Given the decreasing frequency of conflict analyses leading to newly learned linear constraints, it is worth exploring whether a similar pattern is observed in the propagation of learned constraints. Figure 2(d) plots the density function (area under the curve equals 1) of all propagations triggered by learned constraints, presented for the same three subsets of instances. The results indicate that, despite the decline in newly learned linear constraints, propagations of learned constraints increase over time. This indicates that, as the search progresses, previously learned linear constraints continue to propagate consistently.

In addition to comparing LLG with LCG, it is also valuable to evaluate Pumpkin’s decomposition as described in Section 5.1 against a decomposition consisting only of linear inequalities. This evaluation shows that using CP propagators – even though not all its linear explanations are equally successful – is still beneficial over a fully linear model. For this experiment, all instances from the test set were reformulated into a fully linear model using the MiniZinc Linear Library [4]. Among the 952 instances in the test set, 938 could be transformed into a linear model within a 300-second timeout. The 14 instances that could not be converted likely experienced excessive model growth when represented fully linearly.

For the 938 successfully converted instances, Figure 3(a) presents the ratio of conflicts between the linear decomposition (baseline) and LLG. The results indicate a substantial reduction in conflicts when using LLG. Specifically, at least 25% of the instances exhibit a conflict reduction of 50% or more. Furthermore, the first and second quartiles (Q1 to Q2) of the boxplot show a notable decline in conflicts, ranging from 50% to 8%. The second to third quartiles (Q2 to Q3) display a mix of reductions, from an 8% reduction to an increase of 20%. The remaining instances exhibit a slightly larger increase in conflicts.
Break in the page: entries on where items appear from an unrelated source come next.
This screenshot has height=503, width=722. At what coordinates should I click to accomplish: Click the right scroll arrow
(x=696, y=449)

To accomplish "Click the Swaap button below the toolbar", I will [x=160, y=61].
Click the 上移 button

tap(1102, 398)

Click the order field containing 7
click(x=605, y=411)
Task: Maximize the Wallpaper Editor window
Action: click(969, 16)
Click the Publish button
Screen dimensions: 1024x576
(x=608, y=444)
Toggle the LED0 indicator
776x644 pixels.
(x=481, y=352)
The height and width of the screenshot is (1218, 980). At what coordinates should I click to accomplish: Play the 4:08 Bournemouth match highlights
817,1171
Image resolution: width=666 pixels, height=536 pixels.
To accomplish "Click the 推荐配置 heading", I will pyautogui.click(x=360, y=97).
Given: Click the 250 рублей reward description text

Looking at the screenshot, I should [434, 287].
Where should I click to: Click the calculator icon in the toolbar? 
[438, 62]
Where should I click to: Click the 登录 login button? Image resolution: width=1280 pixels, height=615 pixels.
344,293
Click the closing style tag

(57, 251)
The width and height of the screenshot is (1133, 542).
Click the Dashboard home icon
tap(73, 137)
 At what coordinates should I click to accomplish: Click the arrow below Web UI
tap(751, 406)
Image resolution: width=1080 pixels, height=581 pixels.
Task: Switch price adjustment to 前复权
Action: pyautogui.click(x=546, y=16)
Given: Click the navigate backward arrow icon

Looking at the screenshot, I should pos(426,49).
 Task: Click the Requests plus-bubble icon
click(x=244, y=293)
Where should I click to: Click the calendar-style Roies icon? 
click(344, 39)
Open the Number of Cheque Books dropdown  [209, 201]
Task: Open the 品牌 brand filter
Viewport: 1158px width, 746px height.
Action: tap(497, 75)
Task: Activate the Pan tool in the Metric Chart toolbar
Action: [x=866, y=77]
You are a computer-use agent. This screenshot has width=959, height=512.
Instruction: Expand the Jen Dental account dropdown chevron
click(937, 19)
These increases in conflicts can be attributed to two primary factors. Firstly, the preprocessing optimizations performed by the linear decomposition can result in the generation of smaller linear problem instances compared to those produced by Pumpkin’s decomposition. Secondly, some of Pumpkin’s propagators perform propagations that cannot be easily linearly explained, such as set or alldifferent propagations, whereas the linear decomposition provides alternative propagations that can be linearly explained more effectively. Nevertheless, LLG continues to exhibit a significant performance advantage over the linear decomposition.

Subsection 5.4 shows that as more clauses are encountered in the conflict analysis, the success-rate of the the linear conflict analysis drops. Therefore, we investigate the consequences of only propagating a learned clause once, without storing it in the constraint database. The results, presented in Figure 3(b), indicate that omitting clause storage leads to a significant increase in conflicts. This observation underscores that even though encountering clauses likely results in learning fewer linear inequalities, the effectiveness of LLG relies heavily on the ability to store and propagate learned clauses.

We note the clear parallel between this experiment and the standard behavior of IntSat [27]. However, two key distinctions differentiating the two approaches prevent an accurate comparison. First, IntSat operates solely on fully linear models, which inherently provide better linear explanations for propagations than a CP model can, increasing the success rate of IntSat’s conflict analysis. Second, IntSat tries to transform learned clauses into linear inequalities when at most one bound of the clause is non-binary. Within our CP problems, such conversions are rarely feasible due to the predominant use of integer variables. This limitation might change if the CP models were reformulated as linear programs.